MOTS: Minimax Optimal Thompson Sampling

Tianyuan Jin; Pan Xu; Jieming SHI; Xiaokui Xiao; Quanquan Gu

2021 ICML ICML 2021

MOTS: Minimax Optimal Thompson Sampling

Abstract

Thompson sampling is one of the most widely used algorithms in many online decision problems due to its simplicity for implementation and superior empirical performance over other state-of-the-art methods. Despite its popularity and empirical success, it has remained an open problem whether Thompson sampling can achieve the minimax optimal regret O(\sqrt{TK}) for K-armed bandit problems, where T is the total time horizon. In this paper we fill this long open gap by proposing a new Thompson sampling algorithm called MOTS that adaptively truncates the sampling result of the chosen arm at each time step.
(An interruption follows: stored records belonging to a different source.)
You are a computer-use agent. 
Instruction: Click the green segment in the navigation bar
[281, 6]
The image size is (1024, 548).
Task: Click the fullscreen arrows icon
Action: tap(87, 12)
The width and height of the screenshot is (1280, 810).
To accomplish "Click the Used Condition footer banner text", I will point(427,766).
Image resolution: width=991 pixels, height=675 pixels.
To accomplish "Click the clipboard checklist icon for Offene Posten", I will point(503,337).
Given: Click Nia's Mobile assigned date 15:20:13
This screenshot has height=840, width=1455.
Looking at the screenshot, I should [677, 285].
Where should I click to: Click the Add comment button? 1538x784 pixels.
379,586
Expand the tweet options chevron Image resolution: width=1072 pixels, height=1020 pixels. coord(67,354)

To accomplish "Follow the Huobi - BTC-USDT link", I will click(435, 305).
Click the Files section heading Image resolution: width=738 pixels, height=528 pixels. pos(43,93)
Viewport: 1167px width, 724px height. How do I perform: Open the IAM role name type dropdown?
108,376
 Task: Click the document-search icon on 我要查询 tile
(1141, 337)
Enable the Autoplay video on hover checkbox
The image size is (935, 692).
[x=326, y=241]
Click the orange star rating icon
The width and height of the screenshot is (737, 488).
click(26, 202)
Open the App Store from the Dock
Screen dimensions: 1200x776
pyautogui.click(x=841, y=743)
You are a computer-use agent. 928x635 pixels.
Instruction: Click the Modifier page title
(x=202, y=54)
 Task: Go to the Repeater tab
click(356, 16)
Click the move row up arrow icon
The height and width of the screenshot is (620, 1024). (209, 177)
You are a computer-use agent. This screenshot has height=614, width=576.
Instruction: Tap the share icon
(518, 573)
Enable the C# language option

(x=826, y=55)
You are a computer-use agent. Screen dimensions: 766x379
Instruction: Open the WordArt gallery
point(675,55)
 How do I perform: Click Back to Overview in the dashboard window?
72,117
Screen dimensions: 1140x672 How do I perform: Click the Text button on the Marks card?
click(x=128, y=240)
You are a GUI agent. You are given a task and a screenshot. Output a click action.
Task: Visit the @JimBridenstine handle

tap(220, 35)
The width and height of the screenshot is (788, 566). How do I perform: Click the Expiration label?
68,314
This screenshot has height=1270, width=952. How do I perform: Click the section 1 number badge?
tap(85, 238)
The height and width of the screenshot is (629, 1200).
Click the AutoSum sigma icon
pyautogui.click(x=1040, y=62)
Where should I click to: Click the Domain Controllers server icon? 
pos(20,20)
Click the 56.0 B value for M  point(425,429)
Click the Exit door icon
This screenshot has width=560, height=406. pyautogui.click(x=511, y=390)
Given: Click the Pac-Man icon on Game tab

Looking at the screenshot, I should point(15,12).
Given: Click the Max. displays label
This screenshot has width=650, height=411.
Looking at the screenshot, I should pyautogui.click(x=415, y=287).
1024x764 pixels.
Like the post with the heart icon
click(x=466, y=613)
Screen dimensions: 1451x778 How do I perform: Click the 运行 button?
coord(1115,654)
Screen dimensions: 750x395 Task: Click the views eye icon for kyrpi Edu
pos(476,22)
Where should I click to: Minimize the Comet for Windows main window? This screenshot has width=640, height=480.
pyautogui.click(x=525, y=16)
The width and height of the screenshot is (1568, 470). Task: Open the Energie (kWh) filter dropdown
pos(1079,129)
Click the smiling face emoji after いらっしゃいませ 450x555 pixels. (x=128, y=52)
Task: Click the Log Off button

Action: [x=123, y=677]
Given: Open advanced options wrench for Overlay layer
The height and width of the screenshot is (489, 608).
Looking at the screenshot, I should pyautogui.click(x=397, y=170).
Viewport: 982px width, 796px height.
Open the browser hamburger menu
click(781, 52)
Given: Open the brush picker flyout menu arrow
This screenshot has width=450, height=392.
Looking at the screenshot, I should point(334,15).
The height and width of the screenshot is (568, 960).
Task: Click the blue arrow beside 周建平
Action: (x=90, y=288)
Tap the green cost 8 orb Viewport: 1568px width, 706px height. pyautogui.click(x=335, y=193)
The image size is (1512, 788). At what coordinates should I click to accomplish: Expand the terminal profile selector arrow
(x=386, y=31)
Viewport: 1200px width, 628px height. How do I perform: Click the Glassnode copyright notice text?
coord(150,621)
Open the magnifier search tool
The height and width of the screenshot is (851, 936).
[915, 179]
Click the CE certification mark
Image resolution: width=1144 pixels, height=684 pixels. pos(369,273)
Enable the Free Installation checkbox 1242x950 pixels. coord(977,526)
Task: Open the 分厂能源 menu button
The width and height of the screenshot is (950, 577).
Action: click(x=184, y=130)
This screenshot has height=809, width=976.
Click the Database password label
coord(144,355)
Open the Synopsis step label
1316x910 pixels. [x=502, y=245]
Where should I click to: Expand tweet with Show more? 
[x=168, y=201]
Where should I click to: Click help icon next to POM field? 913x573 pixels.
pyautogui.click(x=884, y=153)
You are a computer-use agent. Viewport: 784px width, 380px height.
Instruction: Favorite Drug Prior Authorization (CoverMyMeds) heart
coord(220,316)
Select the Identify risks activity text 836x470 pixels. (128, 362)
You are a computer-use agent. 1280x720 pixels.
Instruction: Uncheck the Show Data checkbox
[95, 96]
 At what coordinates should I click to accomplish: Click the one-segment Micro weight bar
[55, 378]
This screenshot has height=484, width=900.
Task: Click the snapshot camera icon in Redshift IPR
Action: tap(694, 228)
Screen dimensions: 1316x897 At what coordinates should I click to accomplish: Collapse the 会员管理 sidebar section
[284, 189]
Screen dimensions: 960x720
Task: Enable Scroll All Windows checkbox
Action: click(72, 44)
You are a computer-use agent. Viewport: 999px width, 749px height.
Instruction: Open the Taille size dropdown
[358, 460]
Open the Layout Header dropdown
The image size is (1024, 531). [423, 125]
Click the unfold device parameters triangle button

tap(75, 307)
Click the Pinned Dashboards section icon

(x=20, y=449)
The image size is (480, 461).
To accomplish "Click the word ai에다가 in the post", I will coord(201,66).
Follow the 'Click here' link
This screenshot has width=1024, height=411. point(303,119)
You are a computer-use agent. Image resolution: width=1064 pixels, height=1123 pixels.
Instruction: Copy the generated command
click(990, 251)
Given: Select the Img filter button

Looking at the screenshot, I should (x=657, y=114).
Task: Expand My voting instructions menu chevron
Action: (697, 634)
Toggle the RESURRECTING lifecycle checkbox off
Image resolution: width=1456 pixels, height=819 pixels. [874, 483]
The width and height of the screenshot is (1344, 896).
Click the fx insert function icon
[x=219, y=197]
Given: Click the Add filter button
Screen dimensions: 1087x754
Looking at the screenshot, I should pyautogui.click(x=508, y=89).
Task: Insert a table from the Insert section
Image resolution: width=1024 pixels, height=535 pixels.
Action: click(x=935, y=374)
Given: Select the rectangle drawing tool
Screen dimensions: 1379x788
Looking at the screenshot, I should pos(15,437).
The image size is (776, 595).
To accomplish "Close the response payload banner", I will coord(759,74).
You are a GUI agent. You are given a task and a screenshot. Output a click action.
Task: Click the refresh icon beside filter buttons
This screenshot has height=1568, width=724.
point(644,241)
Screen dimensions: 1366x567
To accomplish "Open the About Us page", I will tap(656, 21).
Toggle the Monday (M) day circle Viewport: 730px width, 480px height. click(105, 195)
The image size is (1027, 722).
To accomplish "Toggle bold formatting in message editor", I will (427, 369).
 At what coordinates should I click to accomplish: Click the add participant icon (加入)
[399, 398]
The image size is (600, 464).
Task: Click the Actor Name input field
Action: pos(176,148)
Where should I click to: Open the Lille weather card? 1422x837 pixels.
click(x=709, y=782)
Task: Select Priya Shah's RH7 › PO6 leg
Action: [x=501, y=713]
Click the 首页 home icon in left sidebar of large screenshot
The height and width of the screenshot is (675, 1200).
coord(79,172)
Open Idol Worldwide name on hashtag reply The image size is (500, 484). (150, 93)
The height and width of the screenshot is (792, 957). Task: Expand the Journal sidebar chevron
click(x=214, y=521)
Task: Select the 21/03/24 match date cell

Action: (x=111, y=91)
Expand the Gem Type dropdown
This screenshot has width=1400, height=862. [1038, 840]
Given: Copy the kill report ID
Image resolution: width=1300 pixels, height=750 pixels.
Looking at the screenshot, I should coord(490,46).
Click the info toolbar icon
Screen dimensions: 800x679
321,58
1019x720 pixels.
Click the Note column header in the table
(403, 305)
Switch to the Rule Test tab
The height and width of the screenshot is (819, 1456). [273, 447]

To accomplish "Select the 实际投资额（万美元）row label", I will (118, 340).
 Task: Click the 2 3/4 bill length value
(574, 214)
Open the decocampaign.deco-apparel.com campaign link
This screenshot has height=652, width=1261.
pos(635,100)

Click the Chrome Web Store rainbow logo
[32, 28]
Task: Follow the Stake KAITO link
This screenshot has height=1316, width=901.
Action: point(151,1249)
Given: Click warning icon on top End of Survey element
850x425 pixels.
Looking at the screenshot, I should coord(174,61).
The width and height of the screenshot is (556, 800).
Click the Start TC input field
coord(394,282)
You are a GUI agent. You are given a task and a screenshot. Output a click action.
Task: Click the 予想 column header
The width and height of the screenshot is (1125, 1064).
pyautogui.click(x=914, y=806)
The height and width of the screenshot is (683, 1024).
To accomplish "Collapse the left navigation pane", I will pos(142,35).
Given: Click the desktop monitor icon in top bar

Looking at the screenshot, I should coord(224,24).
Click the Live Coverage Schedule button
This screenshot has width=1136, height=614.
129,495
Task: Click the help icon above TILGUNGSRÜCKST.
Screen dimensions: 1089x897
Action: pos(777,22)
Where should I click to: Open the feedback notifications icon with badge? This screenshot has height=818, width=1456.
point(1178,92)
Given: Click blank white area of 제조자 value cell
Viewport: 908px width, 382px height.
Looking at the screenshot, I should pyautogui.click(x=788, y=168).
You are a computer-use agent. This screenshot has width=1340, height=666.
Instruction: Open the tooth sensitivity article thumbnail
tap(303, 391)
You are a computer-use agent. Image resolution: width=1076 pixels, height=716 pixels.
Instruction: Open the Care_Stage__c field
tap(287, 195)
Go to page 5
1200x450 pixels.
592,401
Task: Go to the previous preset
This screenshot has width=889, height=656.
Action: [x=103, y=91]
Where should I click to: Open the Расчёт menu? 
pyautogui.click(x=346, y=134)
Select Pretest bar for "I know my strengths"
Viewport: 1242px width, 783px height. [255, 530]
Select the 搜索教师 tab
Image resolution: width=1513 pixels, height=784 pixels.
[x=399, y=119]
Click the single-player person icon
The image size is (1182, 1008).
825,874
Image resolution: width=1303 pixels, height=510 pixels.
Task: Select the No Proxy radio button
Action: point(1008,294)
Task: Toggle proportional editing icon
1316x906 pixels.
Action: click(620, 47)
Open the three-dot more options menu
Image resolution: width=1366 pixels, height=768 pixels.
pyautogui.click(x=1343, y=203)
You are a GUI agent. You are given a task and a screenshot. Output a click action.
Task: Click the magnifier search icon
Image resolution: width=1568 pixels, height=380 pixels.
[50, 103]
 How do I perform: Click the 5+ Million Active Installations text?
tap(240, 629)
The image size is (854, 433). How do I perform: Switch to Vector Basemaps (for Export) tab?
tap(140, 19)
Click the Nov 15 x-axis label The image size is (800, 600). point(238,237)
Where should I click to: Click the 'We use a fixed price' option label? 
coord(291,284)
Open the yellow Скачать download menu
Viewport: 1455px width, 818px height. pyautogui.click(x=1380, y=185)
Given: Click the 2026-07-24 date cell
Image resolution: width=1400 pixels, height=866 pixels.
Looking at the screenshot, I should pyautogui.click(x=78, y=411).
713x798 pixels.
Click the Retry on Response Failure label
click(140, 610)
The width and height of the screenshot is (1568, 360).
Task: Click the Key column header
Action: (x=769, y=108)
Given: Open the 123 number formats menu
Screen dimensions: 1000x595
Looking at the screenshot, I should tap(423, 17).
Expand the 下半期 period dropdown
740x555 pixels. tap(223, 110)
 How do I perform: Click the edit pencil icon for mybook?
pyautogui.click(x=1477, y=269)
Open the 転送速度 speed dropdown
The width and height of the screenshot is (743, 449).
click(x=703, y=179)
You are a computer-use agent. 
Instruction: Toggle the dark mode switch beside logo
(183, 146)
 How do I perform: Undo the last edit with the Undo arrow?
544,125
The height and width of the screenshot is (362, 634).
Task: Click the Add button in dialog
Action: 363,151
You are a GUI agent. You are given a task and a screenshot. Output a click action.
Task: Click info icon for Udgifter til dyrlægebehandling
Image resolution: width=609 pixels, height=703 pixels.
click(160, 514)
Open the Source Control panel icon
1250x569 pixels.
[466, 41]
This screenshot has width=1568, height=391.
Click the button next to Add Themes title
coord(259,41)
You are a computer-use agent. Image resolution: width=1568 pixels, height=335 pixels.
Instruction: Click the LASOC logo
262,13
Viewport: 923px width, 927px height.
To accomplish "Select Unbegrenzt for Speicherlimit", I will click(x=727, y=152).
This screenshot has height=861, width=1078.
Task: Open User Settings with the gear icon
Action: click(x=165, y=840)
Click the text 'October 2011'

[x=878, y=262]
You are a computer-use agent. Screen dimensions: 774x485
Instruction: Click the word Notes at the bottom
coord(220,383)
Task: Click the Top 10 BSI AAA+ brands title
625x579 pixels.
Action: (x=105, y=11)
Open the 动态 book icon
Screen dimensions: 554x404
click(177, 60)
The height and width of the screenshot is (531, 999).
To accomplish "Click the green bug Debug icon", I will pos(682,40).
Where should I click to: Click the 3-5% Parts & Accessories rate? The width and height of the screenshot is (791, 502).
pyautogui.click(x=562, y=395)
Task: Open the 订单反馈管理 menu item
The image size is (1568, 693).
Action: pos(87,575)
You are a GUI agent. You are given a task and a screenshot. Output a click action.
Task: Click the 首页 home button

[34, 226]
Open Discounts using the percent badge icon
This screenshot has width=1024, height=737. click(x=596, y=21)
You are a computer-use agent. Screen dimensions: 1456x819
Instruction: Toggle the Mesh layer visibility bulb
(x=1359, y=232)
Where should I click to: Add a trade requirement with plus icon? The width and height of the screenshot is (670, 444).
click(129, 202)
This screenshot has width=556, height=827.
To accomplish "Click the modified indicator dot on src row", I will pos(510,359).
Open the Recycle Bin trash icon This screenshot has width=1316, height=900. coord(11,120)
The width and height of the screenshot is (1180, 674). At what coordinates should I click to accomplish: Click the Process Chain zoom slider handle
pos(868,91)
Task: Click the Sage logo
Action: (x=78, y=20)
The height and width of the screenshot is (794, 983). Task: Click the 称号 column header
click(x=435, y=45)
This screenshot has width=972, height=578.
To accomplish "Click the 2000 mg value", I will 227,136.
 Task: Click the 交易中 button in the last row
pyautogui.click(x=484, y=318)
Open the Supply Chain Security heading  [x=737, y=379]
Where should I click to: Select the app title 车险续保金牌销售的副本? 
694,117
We prove that this simple variant of Thompson sampling achieves the minimax optimal regret bound O(\sqrt{TK}) for finite time horizon T and also the asymptotic optimal regret bound when $T$ grows to infinity as well. This is the first time that the minimax optimality of multi-armed bandit problems has been attained by Thompson sampling type of algorithms.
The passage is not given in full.